We will more than likely need to move as soon as the two awaken, as the ship will soon run out of its stored oxygen and a CO2 buildup is something which we shaken men don’t need to worry about at this point. We’d might as well salvage the mission if we can, as a rescue ship will be sent out within the next few days and if we have something to show for ourselves, this disaster will have at least not been in vain. I can only hope that the situation is not as I had feared in which case CO2 and pocketknives are the least of our concerns.
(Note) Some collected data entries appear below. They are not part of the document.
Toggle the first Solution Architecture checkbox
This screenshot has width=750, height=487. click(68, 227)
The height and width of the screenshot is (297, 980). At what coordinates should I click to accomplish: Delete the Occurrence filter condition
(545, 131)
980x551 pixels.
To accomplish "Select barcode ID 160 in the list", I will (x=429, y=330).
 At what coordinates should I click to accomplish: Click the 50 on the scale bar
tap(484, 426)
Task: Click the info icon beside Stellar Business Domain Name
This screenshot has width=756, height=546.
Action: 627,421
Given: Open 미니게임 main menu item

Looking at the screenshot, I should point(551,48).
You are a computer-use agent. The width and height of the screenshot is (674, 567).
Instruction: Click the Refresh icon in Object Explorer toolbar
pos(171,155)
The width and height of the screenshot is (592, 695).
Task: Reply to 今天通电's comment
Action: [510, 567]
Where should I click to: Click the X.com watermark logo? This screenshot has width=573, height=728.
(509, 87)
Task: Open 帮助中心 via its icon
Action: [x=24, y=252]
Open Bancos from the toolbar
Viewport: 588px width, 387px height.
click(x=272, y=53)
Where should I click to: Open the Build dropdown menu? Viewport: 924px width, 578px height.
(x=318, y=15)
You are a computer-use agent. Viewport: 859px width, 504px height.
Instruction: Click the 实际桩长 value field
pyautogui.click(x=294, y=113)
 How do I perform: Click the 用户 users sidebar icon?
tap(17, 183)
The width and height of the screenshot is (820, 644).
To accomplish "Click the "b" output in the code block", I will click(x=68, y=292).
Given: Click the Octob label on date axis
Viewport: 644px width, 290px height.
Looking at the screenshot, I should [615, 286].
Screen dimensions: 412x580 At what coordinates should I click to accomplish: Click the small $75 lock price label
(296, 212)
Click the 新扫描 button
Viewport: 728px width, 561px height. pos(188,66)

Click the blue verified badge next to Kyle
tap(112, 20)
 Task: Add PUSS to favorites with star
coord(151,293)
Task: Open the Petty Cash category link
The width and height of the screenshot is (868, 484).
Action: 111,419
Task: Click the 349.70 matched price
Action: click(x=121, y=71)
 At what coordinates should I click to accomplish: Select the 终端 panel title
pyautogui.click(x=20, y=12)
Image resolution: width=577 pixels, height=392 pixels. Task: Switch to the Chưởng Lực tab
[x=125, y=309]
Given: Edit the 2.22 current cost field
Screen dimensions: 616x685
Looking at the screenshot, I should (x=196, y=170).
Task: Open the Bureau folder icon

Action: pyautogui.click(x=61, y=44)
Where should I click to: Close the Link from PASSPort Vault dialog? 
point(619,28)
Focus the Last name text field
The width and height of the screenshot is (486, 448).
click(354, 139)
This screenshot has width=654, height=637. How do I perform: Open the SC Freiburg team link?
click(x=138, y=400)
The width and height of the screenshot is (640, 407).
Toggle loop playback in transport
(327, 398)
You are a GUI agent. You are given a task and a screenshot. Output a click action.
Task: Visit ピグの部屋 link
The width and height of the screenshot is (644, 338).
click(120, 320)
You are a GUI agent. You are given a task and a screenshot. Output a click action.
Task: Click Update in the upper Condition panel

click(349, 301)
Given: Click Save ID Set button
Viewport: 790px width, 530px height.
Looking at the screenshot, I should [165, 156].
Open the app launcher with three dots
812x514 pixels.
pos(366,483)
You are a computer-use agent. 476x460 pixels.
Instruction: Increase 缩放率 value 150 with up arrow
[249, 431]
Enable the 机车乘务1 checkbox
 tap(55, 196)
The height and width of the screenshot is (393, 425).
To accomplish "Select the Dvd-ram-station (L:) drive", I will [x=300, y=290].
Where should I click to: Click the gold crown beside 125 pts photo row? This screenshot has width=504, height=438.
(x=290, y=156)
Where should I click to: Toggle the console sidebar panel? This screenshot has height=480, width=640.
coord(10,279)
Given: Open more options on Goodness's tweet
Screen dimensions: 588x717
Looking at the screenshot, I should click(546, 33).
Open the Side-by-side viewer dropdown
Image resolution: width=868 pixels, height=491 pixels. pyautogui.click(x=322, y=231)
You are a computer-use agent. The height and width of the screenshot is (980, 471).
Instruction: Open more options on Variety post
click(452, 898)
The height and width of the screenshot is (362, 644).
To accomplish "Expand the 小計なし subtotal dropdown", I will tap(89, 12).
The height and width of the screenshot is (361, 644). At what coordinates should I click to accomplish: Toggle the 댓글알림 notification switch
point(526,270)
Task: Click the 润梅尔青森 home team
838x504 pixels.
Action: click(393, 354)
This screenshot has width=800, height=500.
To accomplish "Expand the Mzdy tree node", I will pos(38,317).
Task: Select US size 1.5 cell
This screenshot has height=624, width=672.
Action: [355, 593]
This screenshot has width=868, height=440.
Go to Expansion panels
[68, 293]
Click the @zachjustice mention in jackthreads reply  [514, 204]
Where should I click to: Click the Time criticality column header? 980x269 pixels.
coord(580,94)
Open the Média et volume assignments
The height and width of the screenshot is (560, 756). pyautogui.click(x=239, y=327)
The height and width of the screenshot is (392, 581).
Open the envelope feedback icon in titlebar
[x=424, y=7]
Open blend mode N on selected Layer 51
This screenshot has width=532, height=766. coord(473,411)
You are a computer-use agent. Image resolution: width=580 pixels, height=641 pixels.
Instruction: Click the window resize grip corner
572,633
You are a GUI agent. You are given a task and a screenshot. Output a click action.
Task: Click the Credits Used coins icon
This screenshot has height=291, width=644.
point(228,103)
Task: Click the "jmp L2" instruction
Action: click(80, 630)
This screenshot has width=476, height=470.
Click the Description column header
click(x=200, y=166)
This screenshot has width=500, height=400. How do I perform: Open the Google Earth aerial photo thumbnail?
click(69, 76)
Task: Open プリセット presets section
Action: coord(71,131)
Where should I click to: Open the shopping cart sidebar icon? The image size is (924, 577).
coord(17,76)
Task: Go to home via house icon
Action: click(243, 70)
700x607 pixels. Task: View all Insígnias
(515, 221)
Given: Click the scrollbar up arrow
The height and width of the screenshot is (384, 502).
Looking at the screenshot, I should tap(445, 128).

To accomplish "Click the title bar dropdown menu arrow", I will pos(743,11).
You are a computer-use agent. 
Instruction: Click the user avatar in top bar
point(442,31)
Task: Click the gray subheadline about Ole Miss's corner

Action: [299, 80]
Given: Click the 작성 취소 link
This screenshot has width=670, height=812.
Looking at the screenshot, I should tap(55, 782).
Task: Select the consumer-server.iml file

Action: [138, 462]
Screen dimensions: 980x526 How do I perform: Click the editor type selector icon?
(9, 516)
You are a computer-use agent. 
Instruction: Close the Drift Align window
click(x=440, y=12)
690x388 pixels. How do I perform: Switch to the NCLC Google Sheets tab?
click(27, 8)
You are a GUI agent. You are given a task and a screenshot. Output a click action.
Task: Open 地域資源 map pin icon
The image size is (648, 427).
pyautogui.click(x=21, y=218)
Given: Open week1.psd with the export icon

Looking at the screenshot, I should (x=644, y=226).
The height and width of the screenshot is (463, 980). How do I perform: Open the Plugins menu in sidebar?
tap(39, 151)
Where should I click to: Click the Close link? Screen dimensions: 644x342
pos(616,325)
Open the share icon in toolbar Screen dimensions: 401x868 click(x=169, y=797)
I will update if and when we find ourselves in a more steady condition though it will have to be by the light of night vision which may be difficult. I’m not sure what lies within that darkened cave in the near distance, but I can’t imagine it will hop in our laps and purr like a cat.

– King

Journal Entry 09
Day: 10
Time: must be nighttime on Earth

Blackness, nothing but all-consuming blackness. This cavern, this oceanic grotto is stunning but I wish I could enjoy it in a shade other than neon, night vision green. However, I can’t complain considering our circumstances have improved drastically from battered bodies to huddled and whimpering sods. Bairnes and I managed to drag MacReady out from the cockpit, away from the ship and into cave over the course of what must have been five hours without a budge from him outside of shallow breathing. Using half a flask of whiskey, we soaked a small stack of books and let them ablaze in what was the most pathetic fire I have ever seen, and I have camped in the Amazon before during the rainy season. My survival training has come in rather handy in this particular situation, as it was needed to patch up MacReady and maintain the fire despite it not giving off enough light to explore the shores of the water.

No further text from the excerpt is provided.